I'm an estimator in the HVAC field in Belgium, and I often face a significant challenge in my work. When I receive a specification document, which can be over 100 pages long, and a bill of quantities in an Excel format listing around 200 to 400 line items, my job is to extract the technical requirements from the PDF and match them to each line item in the Excel file. This process is very tedious and time-consuming, requiring hours of repetitive searching and copying information.
I've tried using tools like ChatGPT, Gemini, and Claude, but they've all fallen short. They tend to extract the wrong sections, jumble standards together, and provide overly long excerpts instead of concise summaries. Even when I correct one error, new ones seem to arise. I'm looking for solutions from anyone who knows how to tackle this issue effectively. Are there better tools or workflows that can reliably link the specifications in a PDF to the item list in Excel? While I'm not a developer, I'm open to any practical approaches. Additionally, I'm interested in future possibilities where such a system could connect supplier catalogs to streamline sourcing. However, first, I need a way to accurately merge these two documents without errors.
3 Answers
You might want to consider hiring a developer. It can be complex to pull data from PDF specs since they're often formatted primarily for human readers. A developer could help streamline the process.

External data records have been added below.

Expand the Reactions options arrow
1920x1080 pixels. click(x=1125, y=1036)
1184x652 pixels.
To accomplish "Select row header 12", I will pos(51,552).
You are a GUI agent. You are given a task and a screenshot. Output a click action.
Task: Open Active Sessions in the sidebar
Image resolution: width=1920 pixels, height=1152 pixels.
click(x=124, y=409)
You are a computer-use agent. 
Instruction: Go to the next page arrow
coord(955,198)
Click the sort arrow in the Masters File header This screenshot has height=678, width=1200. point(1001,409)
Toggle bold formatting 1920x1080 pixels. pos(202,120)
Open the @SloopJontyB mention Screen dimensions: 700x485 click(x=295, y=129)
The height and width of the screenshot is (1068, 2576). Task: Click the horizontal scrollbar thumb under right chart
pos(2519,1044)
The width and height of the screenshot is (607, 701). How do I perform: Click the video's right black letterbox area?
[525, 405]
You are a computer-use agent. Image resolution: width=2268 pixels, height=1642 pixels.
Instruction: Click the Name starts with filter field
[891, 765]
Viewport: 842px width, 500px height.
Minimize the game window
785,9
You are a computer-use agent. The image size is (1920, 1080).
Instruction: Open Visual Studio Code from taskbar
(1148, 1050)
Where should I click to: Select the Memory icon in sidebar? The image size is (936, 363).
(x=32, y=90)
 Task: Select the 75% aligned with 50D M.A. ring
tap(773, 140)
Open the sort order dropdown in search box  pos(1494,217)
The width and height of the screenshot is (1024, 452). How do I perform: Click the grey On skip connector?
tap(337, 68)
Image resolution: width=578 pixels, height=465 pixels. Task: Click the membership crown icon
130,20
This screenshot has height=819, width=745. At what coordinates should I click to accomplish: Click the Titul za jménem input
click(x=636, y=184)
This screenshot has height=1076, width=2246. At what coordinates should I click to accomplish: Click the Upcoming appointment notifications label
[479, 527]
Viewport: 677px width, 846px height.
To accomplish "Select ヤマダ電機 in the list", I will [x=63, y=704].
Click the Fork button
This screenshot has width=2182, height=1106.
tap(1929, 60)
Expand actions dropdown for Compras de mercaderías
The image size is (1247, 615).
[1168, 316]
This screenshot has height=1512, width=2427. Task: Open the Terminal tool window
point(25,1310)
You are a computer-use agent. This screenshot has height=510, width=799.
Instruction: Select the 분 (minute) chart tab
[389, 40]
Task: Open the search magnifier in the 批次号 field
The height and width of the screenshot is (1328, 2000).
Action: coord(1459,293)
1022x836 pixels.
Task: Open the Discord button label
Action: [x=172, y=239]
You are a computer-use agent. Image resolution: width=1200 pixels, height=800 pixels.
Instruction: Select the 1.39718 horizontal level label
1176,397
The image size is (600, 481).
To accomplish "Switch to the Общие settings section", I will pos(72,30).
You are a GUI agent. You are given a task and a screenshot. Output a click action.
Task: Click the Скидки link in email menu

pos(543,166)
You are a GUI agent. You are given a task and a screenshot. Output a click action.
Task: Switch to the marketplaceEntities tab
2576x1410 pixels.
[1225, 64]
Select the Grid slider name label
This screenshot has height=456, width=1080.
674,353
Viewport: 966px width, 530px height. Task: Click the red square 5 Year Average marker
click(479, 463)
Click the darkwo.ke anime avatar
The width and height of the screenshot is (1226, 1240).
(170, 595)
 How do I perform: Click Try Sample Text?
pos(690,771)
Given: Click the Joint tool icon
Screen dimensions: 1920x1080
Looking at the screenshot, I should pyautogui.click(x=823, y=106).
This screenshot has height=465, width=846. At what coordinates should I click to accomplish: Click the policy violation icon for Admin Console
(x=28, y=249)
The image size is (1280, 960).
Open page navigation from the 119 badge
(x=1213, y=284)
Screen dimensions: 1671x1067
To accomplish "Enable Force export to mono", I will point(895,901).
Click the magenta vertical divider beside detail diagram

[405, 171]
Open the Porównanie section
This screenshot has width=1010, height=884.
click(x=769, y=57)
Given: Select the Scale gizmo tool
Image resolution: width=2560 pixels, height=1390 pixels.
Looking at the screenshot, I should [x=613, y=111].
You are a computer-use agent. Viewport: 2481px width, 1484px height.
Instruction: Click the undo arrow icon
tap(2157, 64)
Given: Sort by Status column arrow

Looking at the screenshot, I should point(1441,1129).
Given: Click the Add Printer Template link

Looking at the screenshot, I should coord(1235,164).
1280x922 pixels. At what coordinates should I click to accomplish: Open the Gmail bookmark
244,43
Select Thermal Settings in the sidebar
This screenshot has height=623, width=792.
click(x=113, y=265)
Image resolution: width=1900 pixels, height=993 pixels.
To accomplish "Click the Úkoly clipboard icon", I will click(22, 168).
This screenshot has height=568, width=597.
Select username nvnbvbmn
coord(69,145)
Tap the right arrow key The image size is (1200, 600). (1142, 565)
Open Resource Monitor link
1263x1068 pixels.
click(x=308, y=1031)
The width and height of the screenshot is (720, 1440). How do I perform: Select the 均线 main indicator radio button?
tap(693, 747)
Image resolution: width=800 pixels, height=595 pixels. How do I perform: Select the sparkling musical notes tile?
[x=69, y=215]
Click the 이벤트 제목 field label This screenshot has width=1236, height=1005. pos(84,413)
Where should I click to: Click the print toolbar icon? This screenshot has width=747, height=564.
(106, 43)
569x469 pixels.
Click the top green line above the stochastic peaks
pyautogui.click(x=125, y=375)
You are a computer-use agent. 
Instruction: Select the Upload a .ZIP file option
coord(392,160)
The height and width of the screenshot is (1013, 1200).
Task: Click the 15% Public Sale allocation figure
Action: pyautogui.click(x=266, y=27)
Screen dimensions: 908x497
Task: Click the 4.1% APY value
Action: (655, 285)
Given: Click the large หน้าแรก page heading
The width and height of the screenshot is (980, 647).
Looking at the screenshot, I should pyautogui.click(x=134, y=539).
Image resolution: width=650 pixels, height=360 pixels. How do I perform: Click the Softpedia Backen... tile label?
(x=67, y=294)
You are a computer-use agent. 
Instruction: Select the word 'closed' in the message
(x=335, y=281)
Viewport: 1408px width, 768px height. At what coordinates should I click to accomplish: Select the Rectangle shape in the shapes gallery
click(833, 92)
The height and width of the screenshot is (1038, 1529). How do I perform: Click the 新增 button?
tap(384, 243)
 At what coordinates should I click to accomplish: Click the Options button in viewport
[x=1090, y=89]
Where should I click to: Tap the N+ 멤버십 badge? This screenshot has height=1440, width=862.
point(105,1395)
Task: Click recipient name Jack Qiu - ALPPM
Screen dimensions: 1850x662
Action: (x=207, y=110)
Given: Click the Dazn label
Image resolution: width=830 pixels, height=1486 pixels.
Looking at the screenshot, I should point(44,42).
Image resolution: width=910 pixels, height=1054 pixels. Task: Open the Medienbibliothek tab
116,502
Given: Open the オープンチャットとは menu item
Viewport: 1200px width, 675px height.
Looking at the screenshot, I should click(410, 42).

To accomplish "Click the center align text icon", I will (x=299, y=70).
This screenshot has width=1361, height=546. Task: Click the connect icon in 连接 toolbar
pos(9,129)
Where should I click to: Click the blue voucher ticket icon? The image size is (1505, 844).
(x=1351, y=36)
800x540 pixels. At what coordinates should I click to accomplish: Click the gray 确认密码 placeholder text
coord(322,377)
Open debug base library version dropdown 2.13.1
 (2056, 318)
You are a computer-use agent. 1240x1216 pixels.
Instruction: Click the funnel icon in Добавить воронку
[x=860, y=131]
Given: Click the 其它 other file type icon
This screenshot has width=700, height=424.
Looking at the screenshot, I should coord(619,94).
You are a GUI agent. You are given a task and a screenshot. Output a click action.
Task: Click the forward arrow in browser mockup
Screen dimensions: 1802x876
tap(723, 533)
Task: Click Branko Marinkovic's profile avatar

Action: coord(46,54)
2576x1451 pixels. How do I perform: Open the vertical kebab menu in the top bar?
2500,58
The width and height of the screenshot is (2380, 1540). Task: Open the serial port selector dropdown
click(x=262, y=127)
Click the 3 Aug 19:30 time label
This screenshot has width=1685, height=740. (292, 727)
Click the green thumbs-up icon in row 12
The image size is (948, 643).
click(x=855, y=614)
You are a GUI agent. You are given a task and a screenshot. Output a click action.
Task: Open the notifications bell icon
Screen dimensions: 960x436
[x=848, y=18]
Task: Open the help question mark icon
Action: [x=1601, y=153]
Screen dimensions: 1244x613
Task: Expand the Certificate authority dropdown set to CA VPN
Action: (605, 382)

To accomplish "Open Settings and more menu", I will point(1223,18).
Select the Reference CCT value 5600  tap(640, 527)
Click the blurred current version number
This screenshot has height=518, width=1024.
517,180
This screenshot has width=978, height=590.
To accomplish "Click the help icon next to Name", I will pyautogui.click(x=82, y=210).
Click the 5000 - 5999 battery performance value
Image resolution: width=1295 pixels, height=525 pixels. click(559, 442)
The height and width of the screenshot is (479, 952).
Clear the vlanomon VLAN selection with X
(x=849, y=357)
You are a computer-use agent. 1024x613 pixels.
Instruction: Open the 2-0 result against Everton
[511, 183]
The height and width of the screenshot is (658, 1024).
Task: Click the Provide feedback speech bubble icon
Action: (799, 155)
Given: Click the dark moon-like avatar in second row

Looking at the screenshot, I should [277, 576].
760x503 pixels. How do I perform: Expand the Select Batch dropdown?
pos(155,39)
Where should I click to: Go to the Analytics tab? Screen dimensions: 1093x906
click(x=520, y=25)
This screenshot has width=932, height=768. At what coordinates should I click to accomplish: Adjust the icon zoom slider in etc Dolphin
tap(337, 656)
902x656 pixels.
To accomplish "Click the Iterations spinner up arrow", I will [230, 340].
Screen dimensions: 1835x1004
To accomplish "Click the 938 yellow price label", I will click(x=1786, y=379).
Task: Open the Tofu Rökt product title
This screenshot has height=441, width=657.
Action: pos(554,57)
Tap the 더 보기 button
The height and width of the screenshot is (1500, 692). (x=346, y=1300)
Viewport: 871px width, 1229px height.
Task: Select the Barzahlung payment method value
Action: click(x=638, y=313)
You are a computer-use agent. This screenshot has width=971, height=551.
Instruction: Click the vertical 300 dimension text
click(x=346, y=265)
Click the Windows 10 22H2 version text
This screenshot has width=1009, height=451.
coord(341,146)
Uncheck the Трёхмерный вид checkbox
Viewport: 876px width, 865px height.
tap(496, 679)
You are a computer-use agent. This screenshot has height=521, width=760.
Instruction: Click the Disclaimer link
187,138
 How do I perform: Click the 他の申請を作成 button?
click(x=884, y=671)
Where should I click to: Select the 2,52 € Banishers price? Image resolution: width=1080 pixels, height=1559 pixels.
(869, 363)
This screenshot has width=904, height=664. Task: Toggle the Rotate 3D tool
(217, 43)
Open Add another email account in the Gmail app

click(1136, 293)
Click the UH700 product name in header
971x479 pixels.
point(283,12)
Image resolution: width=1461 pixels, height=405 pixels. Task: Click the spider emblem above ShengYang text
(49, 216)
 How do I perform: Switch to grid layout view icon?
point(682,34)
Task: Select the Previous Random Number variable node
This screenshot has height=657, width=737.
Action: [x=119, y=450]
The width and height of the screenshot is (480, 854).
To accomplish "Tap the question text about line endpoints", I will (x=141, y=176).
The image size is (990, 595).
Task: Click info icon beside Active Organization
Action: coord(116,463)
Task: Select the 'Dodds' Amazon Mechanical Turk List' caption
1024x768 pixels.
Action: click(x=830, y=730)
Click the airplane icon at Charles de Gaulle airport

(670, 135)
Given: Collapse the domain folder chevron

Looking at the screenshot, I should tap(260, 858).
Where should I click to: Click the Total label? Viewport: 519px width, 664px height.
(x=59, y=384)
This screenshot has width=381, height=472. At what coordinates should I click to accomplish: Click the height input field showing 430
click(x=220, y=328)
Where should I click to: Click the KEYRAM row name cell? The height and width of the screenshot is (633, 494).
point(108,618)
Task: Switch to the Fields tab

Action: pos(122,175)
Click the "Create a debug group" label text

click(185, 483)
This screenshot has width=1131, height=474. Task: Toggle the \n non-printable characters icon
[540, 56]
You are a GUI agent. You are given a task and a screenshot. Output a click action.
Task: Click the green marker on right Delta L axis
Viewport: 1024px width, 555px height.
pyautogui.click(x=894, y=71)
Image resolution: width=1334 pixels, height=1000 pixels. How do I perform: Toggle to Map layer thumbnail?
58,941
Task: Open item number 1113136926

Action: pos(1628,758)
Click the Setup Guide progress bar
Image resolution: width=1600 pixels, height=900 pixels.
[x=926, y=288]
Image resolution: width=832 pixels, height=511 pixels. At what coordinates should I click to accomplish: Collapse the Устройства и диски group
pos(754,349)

If the specs come in a consistent format, moving away from PDFs might help. You should request the specifications in a more manageable format like CSV. This would simplify your data extraction process greatly.
Extracting data from a CSV is straightforward, but PDFs can be tricky depending on their design. A practical approach might involve first parsing the Excel file to identify keywords, then using those as guides to chunk the PDF accordingly. An AI could potentially handle this if it's set up correctly.

That could really cut down on time! Plus, it would make it easier to automate the extraction and matching process.